The Scottish Spring Equinox
This is when the sun heads north over the celestial equator
to bring a new season of life and light
following the long winter months.
There have been many traditions and superstitions
linked to Spring in Scotland with many omens of the season said to predict the health of families, crops and livestock
for the year ahead.
In the Celtic mythology, the spring equinox - or Alban Eiler - was the day that night and day stood equal and the rare balance was seen as a powerful time for magic and nature.
In the Western Isles, a large dish of porridge made with butter and other good ingredients was tipped into the sea in the belief it would draw valuable seaweed ashore.
The Big Porridge Day was held in late Spring or on the Thursday before Easter.
Then, it was known as Shore Thursday or Maundy Thursday.
The ritual would be at its most effective if carried out on a stormy night.
The porridge was poured into the sea on every headland
where wrack used to come.
Next day the harbours were full,
The meaning of the ceremony seems to have been
that by sending the fruit of the land into the sea,
the fruit of the sea would come to land.
A wisp of straw - or sop seile in Gaelic -
was used to deposit drops of water
that had come into contact with silver or gold,
such as a wedding ring, around the house.

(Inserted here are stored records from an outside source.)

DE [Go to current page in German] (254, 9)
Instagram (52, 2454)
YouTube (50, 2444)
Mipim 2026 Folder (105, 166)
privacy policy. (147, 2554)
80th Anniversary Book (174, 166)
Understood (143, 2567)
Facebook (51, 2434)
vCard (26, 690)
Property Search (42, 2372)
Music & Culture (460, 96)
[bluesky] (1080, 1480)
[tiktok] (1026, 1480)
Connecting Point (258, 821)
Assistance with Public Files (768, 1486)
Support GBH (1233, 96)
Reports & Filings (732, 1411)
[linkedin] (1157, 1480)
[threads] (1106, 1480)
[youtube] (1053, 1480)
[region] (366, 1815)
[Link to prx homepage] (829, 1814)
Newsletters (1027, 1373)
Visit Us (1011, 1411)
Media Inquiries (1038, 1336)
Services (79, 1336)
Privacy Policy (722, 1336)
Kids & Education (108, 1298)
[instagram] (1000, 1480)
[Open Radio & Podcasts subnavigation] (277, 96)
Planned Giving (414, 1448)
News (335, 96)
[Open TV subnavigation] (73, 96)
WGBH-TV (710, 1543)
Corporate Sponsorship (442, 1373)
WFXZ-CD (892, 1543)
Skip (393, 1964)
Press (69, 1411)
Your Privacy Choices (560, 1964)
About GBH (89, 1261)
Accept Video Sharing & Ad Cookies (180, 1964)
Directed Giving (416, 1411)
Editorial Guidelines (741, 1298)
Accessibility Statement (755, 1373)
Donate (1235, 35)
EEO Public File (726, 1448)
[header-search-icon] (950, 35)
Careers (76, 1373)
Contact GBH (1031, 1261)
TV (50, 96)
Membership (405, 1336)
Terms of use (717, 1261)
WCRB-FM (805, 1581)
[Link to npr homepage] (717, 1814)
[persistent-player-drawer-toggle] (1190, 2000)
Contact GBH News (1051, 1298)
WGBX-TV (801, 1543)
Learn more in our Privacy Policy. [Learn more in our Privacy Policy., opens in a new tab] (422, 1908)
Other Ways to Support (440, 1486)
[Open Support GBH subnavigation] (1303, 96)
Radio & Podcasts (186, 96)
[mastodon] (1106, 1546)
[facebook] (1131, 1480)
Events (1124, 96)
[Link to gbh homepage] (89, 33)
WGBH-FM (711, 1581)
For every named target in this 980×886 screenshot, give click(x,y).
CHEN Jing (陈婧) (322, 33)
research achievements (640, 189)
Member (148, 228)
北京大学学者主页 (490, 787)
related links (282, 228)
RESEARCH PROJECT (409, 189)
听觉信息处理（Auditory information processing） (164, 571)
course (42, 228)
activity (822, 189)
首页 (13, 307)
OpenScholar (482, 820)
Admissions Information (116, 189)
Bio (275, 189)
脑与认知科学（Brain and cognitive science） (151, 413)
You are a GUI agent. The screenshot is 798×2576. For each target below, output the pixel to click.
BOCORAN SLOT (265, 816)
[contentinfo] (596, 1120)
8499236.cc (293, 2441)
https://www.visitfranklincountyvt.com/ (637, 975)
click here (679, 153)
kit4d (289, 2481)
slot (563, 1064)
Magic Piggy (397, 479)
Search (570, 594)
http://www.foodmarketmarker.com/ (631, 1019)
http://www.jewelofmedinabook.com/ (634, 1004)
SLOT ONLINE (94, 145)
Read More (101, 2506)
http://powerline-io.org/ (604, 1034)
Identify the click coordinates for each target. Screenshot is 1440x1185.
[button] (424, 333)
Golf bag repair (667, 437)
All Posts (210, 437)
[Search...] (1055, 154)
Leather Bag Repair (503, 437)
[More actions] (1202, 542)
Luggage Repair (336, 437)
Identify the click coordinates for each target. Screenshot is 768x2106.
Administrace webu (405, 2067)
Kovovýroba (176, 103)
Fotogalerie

The ritual was thought to protect the house
and its occupants from the evil eye.
In Spring, horses, harnesses and ploughs
received a similar treatment before being sent out to the field.
Superstitions were particularly acute
in the Highlands and Islands during Spring,
with omens said to readily determine the luck and fortune
- or misery and suffering - for the year ahead.
It was considered unlucky to hear the first call of a cuckoo before eating breakfast.
Some were said to sleep with a piece of bread
under their pillow to avoid the predicament.
Such was the serious belief in Christ’s crucifixion,
it was held that “on no account whatsoever”
should iron be put in the ground on this day.
Some refused to put iron in the ground
on any Friday whatsoever.
No ploughing was done,
and if a burial was to take place on Good Friday,
the digging would be done the day before with the earth settled over a coffin on Good Friday
using only a wooden shovel.
A bride’s bed Some regarded the first day of Spring
as St Bride’s Day, which fell on February 1.
There are some accounts of a sheaf of oats
being dressed in woman’s clothes to mark the new season.
Others have recalled a bed of birch twigs
made by the servants of the house for their mistress.
Once prepared, the women would shout
“bride, bride, come in your bed is ready.”
On Tiree, cock-fighting was practised on St Bride’s Day
and gifts given to the schoolmaster.
In the evening, a ball was usually held.
Hunt the Gowk
The old name for April Fool’s Day,
tricks would be played and lies told on April 1
but the foolery had to finish by noon -
or the joke would fall on the tricketer.
Hunting the gowk was originally played
to send someone on a foolish errand.
Preen-tail Day or Tailie Day
More joking would follow when paper tails
were attached to the backs of unsuspecting people.
More recently, Glen Saturday fell
on the third Saturday of April in Kilmarnock
with notices pinned in shop windows to invite children
to pick daffodils at Craufurdland Castle.
Young people would gather in droves to gather “glens”
- or daffodils - which grew in large clusters on the lawn
at the back of the mansion.
Youngsters were most welcome on the property
and would leave with armfuls of the flowers,
some which were then sold on by the children
for pocket money.
Vore Tullye - the Spring Struggle
According to Orkney legend, the Vore Tullye
was a fierce battle between the Sea Mither -
the life giving summer sea - and Teran, the spirit of winter with the two clashing as one season gave way to the next.
The encounter is said to have lasted for weeks
and manifested itself in devastating storms
that churned the sea into a boiling froth,
The Sea Mither would always win the battle,
with Teran banished to the sea bed
until the Autumnal Equinox,
where he would rise and win supremacy once again.
There was a festival for "Eastre",
a Saxon goddess of fertility,
in pre-Christian times which was integrated
into the Christian calendar.
The date is moveable, because the calculation
is based on phases of the moon.
In Scotland, to this day, "hot cross buns" are baked,
containing spices and fruit and with a white pastry cross.
On Good Friday, no ploughing was done
and no seed was sown.
The custom of rolling painted,
hard-boiled eggs down a hill took place on Easter Monday.